#### TASK DETAILS
Format the rows from the line containing "Where should I click to: Open the Downloads" through the line containing "Click the Solitaire", inclusive, as a two-column CSV with the header text,answer. Each row's text and its answer go in one quoted field apiece, with line breaks replaced by spaces.

#### DATA SUPPLIED
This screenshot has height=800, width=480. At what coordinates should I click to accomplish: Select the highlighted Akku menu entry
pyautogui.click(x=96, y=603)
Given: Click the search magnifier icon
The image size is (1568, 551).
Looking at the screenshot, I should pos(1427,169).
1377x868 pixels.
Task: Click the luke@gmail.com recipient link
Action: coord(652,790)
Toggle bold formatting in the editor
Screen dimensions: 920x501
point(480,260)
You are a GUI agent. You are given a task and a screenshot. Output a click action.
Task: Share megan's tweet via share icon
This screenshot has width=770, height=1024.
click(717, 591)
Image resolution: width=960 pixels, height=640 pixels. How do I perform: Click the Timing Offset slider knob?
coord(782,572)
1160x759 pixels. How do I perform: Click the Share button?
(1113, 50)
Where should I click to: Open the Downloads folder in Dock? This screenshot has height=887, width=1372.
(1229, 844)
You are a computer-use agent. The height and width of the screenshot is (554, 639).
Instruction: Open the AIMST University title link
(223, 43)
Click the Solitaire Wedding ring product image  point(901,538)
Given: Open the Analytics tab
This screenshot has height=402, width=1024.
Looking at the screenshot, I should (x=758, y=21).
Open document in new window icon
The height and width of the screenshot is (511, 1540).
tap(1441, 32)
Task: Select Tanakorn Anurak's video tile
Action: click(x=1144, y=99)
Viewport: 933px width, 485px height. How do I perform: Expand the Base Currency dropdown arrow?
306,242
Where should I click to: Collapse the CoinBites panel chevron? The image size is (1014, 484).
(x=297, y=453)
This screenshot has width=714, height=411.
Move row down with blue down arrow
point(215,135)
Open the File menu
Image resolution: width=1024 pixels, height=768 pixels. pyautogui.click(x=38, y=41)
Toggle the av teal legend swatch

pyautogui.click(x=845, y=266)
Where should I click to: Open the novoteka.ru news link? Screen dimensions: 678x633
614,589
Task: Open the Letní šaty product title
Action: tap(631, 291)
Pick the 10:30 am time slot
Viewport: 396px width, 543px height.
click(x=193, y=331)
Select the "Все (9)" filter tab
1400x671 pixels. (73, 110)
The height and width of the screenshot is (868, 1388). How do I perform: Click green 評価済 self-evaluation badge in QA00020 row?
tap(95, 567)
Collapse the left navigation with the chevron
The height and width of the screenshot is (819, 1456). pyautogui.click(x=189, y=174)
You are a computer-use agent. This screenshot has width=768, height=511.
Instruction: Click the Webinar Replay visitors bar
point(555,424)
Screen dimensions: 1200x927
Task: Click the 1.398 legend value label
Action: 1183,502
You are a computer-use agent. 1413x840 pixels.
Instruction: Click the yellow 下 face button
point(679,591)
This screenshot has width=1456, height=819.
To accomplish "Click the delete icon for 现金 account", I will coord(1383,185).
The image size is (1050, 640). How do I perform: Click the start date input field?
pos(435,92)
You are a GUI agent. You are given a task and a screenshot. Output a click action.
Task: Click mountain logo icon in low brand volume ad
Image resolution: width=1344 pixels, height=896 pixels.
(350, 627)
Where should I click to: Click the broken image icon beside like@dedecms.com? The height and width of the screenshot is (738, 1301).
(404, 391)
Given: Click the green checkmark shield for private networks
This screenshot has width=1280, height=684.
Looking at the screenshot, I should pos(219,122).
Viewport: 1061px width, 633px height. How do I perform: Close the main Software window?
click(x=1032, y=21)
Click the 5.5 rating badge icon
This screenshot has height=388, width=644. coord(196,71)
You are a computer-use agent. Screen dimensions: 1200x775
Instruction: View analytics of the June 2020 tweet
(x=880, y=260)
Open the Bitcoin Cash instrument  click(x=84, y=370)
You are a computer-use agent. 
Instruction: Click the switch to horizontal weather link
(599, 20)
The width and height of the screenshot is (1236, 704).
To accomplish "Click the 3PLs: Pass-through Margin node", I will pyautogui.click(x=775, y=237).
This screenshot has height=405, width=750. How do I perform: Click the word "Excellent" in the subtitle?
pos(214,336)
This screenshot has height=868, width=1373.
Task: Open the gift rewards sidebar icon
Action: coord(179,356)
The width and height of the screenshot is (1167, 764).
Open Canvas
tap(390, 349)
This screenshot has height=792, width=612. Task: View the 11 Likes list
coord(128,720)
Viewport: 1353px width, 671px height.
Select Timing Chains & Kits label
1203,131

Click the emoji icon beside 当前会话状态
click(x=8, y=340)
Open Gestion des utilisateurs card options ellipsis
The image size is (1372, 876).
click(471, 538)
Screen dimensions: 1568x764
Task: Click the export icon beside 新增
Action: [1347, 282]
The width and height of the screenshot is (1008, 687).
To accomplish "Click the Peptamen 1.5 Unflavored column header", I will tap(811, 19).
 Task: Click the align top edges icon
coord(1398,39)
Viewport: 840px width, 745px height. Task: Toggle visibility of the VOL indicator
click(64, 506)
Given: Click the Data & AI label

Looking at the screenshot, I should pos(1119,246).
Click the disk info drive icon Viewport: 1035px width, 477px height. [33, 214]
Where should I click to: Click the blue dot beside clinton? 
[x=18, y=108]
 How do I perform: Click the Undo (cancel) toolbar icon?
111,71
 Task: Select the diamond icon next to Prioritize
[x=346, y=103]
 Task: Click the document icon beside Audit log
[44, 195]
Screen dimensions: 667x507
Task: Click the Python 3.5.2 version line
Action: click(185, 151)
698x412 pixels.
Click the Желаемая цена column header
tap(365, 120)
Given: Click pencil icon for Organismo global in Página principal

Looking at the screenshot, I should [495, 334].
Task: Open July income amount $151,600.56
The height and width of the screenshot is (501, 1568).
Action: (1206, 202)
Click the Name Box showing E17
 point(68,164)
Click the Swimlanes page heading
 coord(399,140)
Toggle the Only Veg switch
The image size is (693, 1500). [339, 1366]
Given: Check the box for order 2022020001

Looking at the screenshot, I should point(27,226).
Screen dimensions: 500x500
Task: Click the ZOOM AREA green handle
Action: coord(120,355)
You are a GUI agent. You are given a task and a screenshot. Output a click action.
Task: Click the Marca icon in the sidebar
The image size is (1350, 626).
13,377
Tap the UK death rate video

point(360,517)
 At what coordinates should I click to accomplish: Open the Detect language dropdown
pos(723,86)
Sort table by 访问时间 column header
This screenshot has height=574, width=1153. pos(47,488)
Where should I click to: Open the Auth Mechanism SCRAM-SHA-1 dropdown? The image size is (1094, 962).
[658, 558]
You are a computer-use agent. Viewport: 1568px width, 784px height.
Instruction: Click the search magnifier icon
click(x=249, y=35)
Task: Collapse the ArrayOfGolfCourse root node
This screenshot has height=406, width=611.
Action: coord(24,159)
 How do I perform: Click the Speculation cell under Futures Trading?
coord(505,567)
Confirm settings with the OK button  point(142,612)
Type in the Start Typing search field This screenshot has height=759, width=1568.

#### FULL OUTPUT
text,answer
"Where should I click to: Open the Downloads folder in Dock? This screenshot has height=887, width=1372.","(1229, 844)"
"You are a computer-use agent. The height and width of the screenshot is (554, 639). Instruction: Open the AIMST University title link","(223, 43)"
"Click the Solitaire Wedding ring product image","point(901,538)"